(Records from a dataset)

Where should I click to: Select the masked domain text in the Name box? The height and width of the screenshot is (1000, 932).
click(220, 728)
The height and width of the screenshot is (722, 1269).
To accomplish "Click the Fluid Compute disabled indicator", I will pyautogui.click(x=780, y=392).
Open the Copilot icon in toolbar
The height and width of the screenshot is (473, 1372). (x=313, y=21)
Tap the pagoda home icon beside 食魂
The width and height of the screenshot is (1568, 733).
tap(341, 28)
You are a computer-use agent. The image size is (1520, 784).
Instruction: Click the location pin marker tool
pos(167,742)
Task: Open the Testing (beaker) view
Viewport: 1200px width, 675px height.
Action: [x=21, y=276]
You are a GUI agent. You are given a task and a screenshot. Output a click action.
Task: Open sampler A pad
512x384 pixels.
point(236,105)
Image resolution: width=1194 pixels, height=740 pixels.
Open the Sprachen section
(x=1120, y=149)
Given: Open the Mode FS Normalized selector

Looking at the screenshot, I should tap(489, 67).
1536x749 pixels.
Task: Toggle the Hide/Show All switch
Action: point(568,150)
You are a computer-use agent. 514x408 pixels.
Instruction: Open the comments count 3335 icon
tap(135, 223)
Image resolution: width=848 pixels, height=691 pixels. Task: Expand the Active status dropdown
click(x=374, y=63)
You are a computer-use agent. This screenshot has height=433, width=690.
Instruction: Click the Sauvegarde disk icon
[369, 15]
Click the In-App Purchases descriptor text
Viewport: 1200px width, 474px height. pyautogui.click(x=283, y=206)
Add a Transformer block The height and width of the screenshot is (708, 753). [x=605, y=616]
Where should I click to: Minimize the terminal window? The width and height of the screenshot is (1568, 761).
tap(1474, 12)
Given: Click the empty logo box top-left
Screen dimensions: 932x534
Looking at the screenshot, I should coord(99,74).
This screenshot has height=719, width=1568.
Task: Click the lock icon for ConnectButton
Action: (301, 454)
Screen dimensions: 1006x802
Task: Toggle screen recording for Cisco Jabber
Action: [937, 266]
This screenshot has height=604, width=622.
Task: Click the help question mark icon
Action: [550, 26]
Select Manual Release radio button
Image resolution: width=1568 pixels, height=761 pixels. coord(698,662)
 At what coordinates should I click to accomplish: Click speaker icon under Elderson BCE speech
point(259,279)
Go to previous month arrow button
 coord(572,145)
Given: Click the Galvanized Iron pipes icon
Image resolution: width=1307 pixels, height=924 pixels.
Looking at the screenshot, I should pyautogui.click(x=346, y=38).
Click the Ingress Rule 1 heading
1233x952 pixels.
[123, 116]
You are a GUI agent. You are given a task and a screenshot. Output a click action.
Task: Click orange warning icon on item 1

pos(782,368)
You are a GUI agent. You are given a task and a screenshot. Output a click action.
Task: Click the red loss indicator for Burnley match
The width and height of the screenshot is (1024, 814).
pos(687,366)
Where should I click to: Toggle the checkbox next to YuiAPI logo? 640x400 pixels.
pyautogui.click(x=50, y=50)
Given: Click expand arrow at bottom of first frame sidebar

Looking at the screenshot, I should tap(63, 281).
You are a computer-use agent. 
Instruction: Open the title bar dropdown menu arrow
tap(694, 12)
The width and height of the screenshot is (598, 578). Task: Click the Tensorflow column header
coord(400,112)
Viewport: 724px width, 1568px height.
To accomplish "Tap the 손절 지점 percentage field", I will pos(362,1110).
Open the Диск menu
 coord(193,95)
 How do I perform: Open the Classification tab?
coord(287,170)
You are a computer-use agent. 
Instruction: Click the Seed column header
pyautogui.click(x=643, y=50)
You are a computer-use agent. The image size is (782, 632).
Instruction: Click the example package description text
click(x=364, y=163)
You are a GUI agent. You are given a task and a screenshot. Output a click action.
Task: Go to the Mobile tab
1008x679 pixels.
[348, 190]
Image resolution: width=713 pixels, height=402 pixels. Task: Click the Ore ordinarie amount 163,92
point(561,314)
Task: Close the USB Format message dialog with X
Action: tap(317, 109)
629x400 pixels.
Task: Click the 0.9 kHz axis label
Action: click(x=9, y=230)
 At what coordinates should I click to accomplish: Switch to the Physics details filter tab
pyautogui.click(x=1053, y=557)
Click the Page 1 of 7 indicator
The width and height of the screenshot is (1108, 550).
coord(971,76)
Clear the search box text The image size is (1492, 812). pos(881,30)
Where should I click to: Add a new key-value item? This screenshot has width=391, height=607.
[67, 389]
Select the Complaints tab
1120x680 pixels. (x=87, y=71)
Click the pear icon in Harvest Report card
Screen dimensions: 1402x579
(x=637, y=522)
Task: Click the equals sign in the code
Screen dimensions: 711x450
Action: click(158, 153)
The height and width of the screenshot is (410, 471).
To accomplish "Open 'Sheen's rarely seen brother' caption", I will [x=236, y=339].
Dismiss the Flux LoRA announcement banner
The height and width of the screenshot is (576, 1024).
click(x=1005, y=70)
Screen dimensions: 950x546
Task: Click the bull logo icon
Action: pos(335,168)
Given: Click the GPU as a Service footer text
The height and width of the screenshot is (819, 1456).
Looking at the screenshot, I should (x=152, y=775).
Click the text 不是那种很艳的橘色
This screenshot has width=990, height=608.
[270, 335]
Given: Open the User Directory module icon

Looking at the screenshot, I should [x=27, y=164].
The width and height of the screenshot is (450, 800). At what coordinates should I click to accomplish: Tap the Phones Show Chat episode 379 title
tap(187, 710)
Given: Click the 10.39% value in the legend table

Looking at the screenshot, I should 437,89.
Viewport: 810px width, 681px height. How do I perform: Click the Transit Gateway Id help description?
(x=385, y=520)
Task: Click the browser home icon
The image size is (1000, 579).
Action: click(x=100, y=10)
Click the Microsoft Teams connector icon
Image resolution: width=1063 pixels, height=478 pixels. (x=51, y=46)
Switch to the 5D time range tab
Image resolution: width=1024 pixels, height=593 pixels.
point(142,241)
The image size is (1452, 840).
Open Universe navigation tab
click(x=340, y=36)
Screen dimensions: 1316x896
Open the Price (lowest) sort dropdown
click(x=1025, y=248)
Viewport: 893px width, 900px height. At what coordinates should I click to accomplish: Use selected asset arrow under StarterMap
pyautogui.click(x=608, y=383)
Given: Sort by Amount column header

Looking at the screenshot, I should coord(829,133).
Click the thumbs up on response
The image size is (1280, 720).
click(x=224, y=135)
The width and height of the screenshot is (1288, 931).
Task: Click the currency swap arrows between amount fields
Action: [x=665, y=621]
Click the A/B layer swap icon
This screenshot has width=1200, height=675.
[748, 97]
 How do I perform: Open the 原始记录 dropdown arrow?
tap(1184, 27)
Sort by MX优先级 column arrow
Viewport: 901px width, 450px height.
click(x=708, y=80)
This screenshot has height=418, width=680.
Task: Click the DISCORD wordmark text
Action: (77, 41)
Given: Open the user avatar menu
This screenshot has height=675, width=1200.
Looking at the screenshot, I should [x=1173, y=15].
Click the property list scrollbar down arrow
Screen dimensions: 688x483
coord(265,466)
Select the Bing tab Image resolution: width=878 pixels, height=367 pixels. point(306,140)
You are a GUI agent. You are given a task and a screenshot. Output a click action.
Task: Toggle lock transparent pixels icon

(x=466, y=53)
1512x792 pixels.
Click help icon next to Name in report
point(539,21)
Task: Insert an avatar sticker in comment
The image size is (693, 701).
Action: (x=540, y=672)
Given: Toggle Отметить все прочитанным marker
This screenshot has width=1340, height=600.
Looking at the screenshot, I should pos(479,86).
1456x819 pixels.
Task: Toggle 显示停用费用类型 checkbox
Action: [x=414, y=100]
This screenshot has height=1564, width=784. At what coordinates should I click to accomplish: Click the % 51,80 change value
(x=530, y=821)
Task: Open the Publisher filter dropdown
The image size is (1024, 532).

__What this task involves__
The complete set of entries is to be restated word for word.

__Answer to the problem__
Where should I click to: Select the masked domain text in the Name box? The height and width of the screenshot is (1000, 932).
click(220, 728)
The height and width of the screenshot is (722, 1269).
To accomplish "Click the Fluid Compute disabled indicator", I will pyautogui.click(x=780, y=392).
Open the Copilot icon in toolbar
The height and width of the screenshot is (473, 1372). (x=313, y=21)
Tap the pagoda home icon beside 食魂
The width and height of the screenshot is (1568, 733).
tap(341, 28)
You are a computer-use agent. The image size is (1520, 784).
Instruction: Click the location pin marker tool
pos(167,742)
Task: Open the Testing (beaker) view
Viewport: 1200px width, 675px height.
Action: [x=21, y=276]
You are a GUI agent. You are given a task and a screenshot. Output a click action.
Task: Open sampler A pad
512x384 pixels.
point(236,105)
Image resolution: width=1194 pixels, height=740 pixels.
Open the Sprachen section
(x=1120, y=149)
Given: Open the Mode FS Normalized selector

Looking at the screenshot, I should tap(489, 67).
1536x749 pixels.
Task: Toggle the Hide/Show All switch
Action: point(568,150)
You are a computer-use agent. 514x408 pixels.
Instruction: Open the comments count 3335 icon
tap(135, 223)
Image resolution: width=848 pixels, height=691 pixels. Task: Expand the Active status dropdown
click(x=374, y=63)
You are a computer-use agent. This screenshot has height=433, width=690.
Instruction: Click the Sauvegarde disk icon
[369, 15]
Click the In-App Purchases descriptor text
Viewport: 1200px width, 474px height. pyautogui.click(x=283, y=206)
Add a Transformer block The height and width of the screenshot is (708, 753). [x=605, y=616]
Where should I click to: Minimize the terminal window? The width and height of the screenshot is (1568, 761).
tap(1474, 12)
Given: Click the empty logo box top-left
Screen dimensions: 932x534
Looking at the screenshot, I should coord(99,74).
This screenshot has height=719, width=1568.
Task: Click the lock icon for ConnectButton
Action: (301, 454)
Screen dimensions: 1006x802
Task: Toggle screen recording for Cisco Jabber
Action: [937, 266]
This screenshot has height=604, width=622.
Task: Click the help question mark icon
Action: [550, 26]
Select Manual Release radio button
Image resolution: width=1568 pixels, height=761 pixels. coord(698,662)
 At what coordinates should I click to accomplish: Click speaker icon under Elderson BCE speech
point(259,279)
Go to previous month arrow button
 coord(572,145)
Given: Click the Galvanized Iron pipes icon
Image resolution: width=1307 pixels, height=924 pixels.
Looking at the screenshot, I should pyautogui.click(x=346, y=38).
Click the Ingress Rule 1 heading
1233x952 pixels.
[123, 116]
You are a GUI agent. You are given a task and a screenshot. Output a click action.
Task: Click orange warning icon on item 1

pos(782,368)
You are a GUI agent. You are given a task and a screenshot. Output a click action.
Task: Click the red loss indicator for Burnley match
The width and height of the screenshot is (1024, 814).
pos(687,366)
Where should I click to: Toggle the checkbox next to YuiAPI logo? 640x400 pixels.
pyautogui.click(x=50, y=50)
Given: Click expand arrow at bottom of first frame sidebar

Looking at the screenshot, I should tap(63, 281).
You are a computer-use agent. 
Instruction: Open the title bar dropdown menu arrow
tap(694, 12)
The width and height of the screenshot is (598, 578). Task: Click the Tensorflow column header
coord(400,112)
Viewport: 724px width, 1568px height.
To accomplish "Tap the 손절 지점 percentage field", I will pos(362,1110).
Open the Диск menu
 coord(193,95)
 How do I perform: Open the Classification tab?
coord(287,170)
You are a computer-use agent. 
Instruction: Click the Seed column header
pyautogui.click(x=643, y=50)
You are a computer-use agent. The image size is (782, 632).
Instruction: Click the example package description text
click(x=364, y=163)
You are a GUI agent. You are given a task and a screenshot. Output a click action.
Task: Go to the Mobile tab
1008x679 pixels.
[348, 190]
Image resolution: width=713 pixels, height=402 pixels. Task: Click the Ore ordinarie amount 163,92
point(561,314)
Task: Close the USB Format message dialog with X
Action: tap(317, 109)
629x400 pixels.
Task: Click the 0.9 kHz axis label
Action: click(x=9, y=230)
 At what coordinates should I click to accomplish: Switch to the Physics details filter tab
pyautogui.click(x=1053, y=557)
Click the Page 1 of 7 indicator
The width and height of the screenshot is (1108, 550).
coord(971,76)
Clear the search box text The image size is (1492, 812). pos(881,30)
Where should I click to: Add a new key-value item? This screenshot has width=391, height=607.
[67, 389]
Select the Complaints tab
1120x680 pixels. (x=87, y=71)
Click the pear icon in Harvest Report card
Screen dimensions: 1402x579
(x=637, y=522)
Task: Click the equals sign in the code
Screen dimensions: 711x450
Action: click(158, 153)
The height and width of the screenshot is (410, 471).
To accomplish "Open 'Sheen's rarely seen brother' caption", I will [x=236, y=339].
Dismiss the Flux LoRA announcement banner
The height and width of the screenshot is (576, 1024).
click(x=1005, y=70)
Screen dimensions: 950x546
Task: Click the bull logo icon
Action: pos(335,168)
Given: Click the GPU as a Service footer text
The height and width of the screenshot is (819, 1456).
Looking at the screenshot, I should (x=152, y=775).
Click the text 不是那种很艳的橘色
This screenshot has width=990, height=608.
[270, 335]
Given: Open the User Directory module icon

Looking at the screenshot, I should [x=27, y=164].
The width and height of the screenshot is (450, 800). At what coordinates should I click to accomplish: Tap the Phones Show Chat episode 379 title
tap(187, 710)
Given: Click the 10.39% value in the legend table

Looking at the screenshot, I should 437,89.
Viewport: 810px width, 681px height. How do I perform: Click the Transit Gateway Id help description?
(x=385, y=520)
Task: Click the browser home icon
The image size is (1000, 579).
Action: click(x=100, y=10)
Click the Microsoft Teams connector icon
Image resolution: width=1063 pixels, height=478 pixels. (x=51, y=46)
Switch to the 5D time range tab
Image resolution: width=1024 pixels, height=593 pixels.
point(142,241)
The image size is (1452, 840).
Open Universe navigation tab
click(x=340, y=36)
Screen dimensions: 1316x896
Open the Price (lowest) sort dropdown
click(x=1025, y=248)
Viewport: 893px width, 900px height. At what coordinates should I click to accomplish: Use selected asset arrow under StarterMap
pyautogui.click(x=608, y=383)
Given: Sort by Amount column header

Looking at the screenshot, I should coord(829,133).
Click the thumbs up on response
The image size is (1280, 720).
click(x=224, y=135)
The width and height of the screenshot is (1288, 931).
Task: Click the currency swap arrows between amount fields
Action: [x=665, y=621]
Click the A/B layer swap icon
This screenshot has width=1200, height=675.
[748, 97]
 How do I perform: Open the 原始记录 dropdown arrow?
tap(1184, 27)
Sort by MX优先级 column arrow
Viewport: 901px width, 450px height.
click(x=708, y=80)
This screenshot has height=418, width=680.
Task: Click the DISCORD wordmark text
Action: (77, 41)
Given: Open the user avatar menu
This screenshot has height=675, width=1200.
Looking at the screenshot, I should [x=1173, y=15].
Click the property list scrollbar down arrow
Screen dimensions: 688x483
coord(265,466)
Select the Bing tab Image resolution: width=878 pixels, height=367 pixels. point(306,140)
You are a GUI agent. You are given a task and a screenshot. Output a click action.
Task: Toggle lock transparent pixels icon

(x=466, y=53)
1512x792 pixels.
Click help icon next to Name in report
point(539,21)
Task: Insert an avatar sticker in comment
The image size is (693, 701).
Action: (x=540, y=672)
Given: Toggle Отметить все прочитанным marker
This screenshot has width=1340, height=600.
Looking at the screenshot, I should pos(479,86).
1456x819 pixels.
Task: Toggle 显示停用费用类型 checkbox
Action: [x=414, y=100]
This screenshot has height=1564, width=784. At what coordinates should I click to accomplish: Click the % 51,80 change value
(x=530, y=821)
Task: Open the Publisher filter dropdown
The image size is (1024, 532).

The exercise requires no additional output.